Un fratricide à Tiznit

Un fratricide à Tiznit

Depuis son refoulement de la Tunisie, Ahmed n’est plus la même personne qu’autrefois. Le jeune homme jouissait d’une bonne réputation au douar Afayfloussen, caïdat Sidi Abdellah Oubelaïd, commune Lakhssasse, province de Tiznit. Il était aimable avec tout le monde.
Ce célibataire de quarante-sept ans, qui a émigré vers la Tunisie depuis quelques années et qui a été refoulé après son implication dans une affaire d’émigration clandestine, est devenu cruel et très agressif.
Ses voisins au douar ont remarqué le changement de son comportement. Ils l’évitent.
De même, sa mère et ses trois frères, Othmane, Mohamed et L’husseïne ne le supportent plus. Ils ignoraient les raisons de ce changement radical. Ils ont tous peur de lui.  Ils n’ont même pas pu lui demander de cesser de fabriquer l’eau-de-vie (Mahia) qu’il vend pour gagner sa vie.
Il la consommait également. Et lorsqu’il s’enivrait, personne ne pouvait le retenir. Il devenait enragé. Si sa mère intervenait pour le calmer, il l’insultait et parfois il la violentait. Des querelles avec ses frères et sa belle-sœur, épouse de son frère Othmane, éclataient pour un rien.
« Je vous hais, partez, ne restez plus devant mes yeux », leur crie-t-il de temps en temps. Il les harcelait en permanence. Les trois frères ont décidé enfin de quitter la maison paternelle pour travailler ailleurs. Othmane s’est rendu à la ville de Tiznit, où il travaille comme gardien de voitures. Son frère Mohamed a regagné Casablanca. Il a été embauché chez un commerçant. Tandis que L’husseïne a choisi Rabat pour être veilleur de nuit dans une villa. Et Ahmed est resté en compagnie de sa mère, sa belle-sœur, épouse de Othman et ses deux neveux. Et pourtant, il a continué à leur rendre la vie impossible.
Il les insultait, les maltraitait et les menaçait de meurtre à chaque fois qu’il s’enivrait.

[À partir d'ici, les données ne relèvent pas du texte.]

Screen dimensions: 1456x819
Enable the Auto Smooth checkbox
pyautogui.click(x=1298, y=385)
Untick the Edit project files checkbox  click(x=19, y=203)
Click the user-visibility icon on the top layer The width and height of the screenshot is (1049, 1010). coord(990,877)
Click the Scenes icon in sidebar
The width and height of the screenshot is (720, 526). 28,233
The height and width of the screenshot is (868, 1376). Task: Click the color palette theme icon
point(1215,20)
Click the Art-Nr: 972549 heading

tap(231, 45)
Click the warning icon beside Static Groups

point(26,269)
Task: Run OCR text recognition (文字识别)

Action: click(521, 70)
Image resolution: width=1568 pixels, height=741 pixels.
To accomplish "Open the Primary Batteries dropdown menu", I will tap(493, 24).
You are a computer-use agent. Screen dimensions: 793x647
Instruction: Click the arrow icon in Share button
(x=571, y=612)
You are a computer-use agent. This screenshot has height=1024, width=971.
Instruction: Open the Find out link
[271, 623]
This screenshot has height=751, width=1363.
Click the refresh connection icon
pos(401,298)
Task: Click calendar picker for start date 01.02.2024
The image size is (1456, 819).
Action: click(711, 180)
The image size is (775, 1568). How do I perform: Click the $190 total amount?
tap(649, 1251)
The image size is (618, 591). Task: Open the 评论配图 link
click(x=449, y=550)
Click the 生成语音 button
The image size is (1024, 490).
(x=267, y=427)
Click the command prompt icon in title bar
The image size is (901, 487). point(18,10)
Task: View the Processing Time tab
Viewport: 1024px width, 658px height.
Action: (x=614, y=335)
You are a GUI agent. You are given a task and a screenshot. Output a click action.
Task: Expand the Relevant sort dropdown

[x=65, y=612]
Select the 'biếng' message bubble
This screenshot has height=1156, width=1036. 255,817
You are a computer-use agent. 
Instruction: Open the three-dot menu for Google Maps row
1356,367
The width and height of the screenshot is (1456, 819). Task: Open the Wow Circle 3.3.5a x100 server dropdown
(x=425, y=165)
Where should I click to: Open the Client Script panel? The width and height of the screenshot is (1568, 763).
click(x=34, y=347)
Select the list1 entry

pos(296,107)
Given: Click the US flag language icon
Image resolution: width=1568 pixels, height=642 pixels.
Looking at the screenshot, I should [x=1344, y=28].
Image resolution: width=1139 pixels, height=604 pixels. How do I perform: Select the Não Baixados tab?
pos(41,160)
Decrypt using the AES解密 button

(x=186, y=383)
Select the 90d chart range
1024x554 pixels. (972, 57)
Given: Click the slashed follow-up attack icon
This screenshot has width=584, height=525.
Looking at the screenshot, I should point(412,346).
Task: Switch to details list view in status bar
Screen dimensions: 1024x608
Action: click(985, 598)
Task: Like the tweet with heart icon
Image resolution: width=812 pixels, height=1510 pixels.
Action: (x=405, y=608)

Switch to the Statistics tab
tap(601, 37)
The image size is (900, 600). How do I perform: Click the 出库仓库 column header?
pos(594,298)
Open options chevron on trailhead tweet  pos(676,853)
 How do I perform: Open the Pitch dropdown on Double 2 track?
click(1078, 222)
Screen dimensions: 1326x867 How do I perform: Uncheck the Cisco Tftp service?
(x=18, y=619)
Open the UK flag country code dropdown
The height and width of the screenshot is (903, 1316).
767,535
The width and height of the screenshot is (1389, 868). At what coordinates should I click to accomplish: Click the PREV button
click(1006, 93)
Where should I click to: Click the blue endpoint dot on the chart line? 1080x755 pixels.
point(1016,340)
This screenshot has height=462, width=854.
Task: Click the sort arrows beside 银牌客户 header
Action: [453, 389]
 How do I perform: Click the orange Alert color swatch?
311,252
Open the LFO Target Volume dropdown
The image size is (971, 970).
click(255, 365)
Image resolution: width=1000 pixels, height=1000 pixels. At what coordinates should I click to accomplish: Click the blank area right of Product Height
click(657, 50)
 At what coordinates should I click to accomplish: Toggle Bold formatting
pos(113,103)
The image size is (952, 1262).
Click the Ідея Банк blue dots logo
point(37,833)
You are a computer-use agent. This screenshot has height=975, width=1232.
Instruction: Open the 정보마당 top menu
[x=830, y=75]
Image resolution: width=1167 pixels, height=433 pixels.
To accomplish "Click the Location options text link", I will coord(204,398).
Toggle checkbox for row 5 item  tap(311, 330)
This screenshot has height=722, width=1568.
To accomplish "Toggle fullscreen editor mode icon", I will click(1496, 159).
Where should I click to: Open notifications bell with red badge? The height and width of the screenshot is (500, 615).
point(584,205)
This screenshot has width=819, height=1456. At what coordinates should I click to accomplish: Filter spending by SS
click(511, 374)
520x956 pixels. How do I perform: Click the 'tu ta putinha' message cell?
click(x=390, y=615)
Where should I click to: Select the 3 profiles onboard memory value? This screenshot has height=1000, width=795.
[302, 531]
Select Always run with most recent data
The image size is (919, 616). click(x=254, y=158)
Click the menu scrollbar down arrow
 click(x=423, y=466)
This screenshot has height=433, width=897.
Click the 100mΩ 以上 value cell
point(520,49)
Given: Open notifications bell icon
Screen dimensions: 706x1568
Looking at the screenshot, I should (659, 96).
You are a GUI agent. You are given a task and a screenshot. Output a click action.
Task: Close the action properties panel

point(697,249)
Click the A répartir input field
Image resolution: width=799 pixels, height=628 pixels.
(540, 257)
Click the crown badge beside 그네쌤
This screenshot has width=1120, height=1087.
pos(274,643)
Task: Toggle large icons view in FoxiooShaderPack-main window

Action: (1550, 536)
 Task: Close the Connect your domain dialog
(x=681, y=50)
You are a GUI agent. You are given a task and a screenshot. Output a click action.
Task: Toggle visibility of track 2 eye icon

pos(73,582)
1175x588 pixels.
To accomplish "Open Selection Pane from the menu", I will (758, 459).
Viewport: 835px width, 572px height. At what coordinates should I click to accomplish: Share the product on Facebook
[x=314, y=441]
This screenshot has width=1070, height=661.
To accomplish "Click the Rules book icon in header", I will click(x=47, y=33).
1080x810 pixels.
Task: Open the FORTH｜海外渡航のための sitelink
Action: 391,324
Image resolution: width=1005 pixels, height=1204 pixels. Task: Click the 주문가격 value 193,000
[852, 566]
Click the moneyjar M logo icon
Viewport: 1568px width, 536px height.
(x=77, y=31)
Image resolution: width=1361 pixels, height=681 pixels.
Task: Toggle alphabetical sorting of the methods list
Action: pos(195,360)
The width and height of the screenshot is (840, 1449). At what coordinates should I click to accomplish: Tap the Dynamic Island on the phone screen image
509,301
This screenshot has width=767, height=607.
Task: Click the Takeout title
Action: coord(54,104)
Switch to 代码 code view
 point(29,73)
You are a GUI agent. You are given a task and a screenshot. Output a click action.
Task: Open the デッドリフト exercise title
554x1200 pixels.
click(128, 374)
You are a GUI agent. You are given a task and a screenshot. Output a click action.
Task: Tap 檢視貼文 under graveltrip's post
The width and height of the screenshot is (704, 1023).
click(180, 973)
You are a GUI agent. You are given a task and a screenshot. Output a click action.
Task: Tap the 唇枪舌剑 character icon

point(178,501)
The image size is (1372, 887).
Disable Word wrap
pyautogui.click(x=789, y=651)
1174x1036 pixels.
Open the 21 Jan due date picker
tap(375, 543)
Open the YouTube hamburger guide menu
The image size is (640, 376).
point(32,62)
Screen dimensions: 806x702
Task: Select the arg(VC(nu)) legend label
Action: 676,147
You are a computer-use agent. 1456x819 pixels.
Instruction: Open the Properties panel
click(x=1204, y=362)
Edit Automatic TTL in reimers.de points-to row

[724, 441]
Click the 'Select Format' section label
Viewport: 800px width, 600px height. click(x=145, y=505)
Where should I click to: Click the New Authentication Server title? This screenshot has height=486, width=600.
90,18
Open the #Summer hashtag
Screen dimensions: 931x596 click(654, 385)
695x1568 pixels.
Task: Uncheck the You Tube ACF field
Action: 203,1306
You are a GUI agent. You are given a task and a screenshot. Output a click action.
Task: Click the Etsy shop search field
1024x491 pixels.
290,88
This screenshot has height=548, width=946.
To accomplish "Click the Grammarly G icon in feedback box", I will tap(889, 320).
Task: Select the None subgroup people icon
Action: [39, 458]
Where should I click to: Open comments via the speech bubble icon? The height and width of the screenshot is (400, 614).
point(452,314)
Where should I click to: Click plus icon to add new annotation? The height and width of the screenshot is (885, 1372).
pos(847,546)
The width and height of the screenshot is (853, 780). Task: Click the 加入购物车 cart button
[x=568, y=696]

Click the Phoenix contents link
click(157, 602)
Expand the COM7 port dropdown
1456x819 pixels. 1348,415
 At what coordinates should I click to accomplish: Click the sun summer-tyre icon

Que faire alors ? Sa mère a fini par emballer ses affaires pour se rendre chez sa sœur à Chtouka Aït Baha. Alors que sa belle-sœur et ses deux neveux ont rejoint Othmane à Tiznit. Les trois frères rendaient visite de temps en temps à leur mère à Chtouka Aït Baha. Une situation qui n’a pas plu à L’husseïne. Pour lui, il est inacceptable que sa mère disposant de son propre foyer se réfugie chez sa sœur.
Ainsi, L’husseïne a ramené sa belle-sœur, ses deux neveux et sa mère au foyer paternel. C’était mercredi 22 mars.
La nuit est déjà tombée, quand Ahmed, qui était dans un état d’ébriété avancé, est rentré à la maison. À sa grande surprise mêlée de colère, il a remarqué sa mère, sa belle-sœur et ses deux neveux qui regardaient la télévision. Sans leur adresser la parole, il a disparu pour quelques secondes dans sa chambre pour apparaître avec un grand couteau à la main. Il a avancé vers sa mère, l’a saisie violemment et l’a menacé de mort et ce au moment même où L’husseïne rentrait. Il n’arrivait pas à croire ses yeux. «Je vais les égorger tous s’ils ne quittent pas la maison», crie-t-l’ivrogne sans vergogne. Perdant tout contrôle de ses nerfs, L’husseïne a asséné un coup de poing à Ahmed. Ce dernier est tombé relâchant sa mère.
Saisissant le couteau, L’husseïne a conduit sous la menace sa mère, sa belle-sœur et ses neveux à l’autre chambre. Seulement, Ahmed l’a suivi et a tenté de le frapper. Très rapidement, L’husseïne a saisi un bâton pour lui asséner deux coups sur la tête. Après quoi, il s’est engouffré dans une chambre pour prendre une hache avant d’affronter de nouveau son frère auquel il donne un coup violent au niveau du pied gauche. C’était tellement violent que le sang a giclé. Quelques minutes plus tard, Ahmed a rendu l’âme sous les regards terrifiés de sa mère, sa belle-sœur et ses deux petits neveux. Quant à L’husseïne, il s’est présenté de son propre chef devant les gendarmes.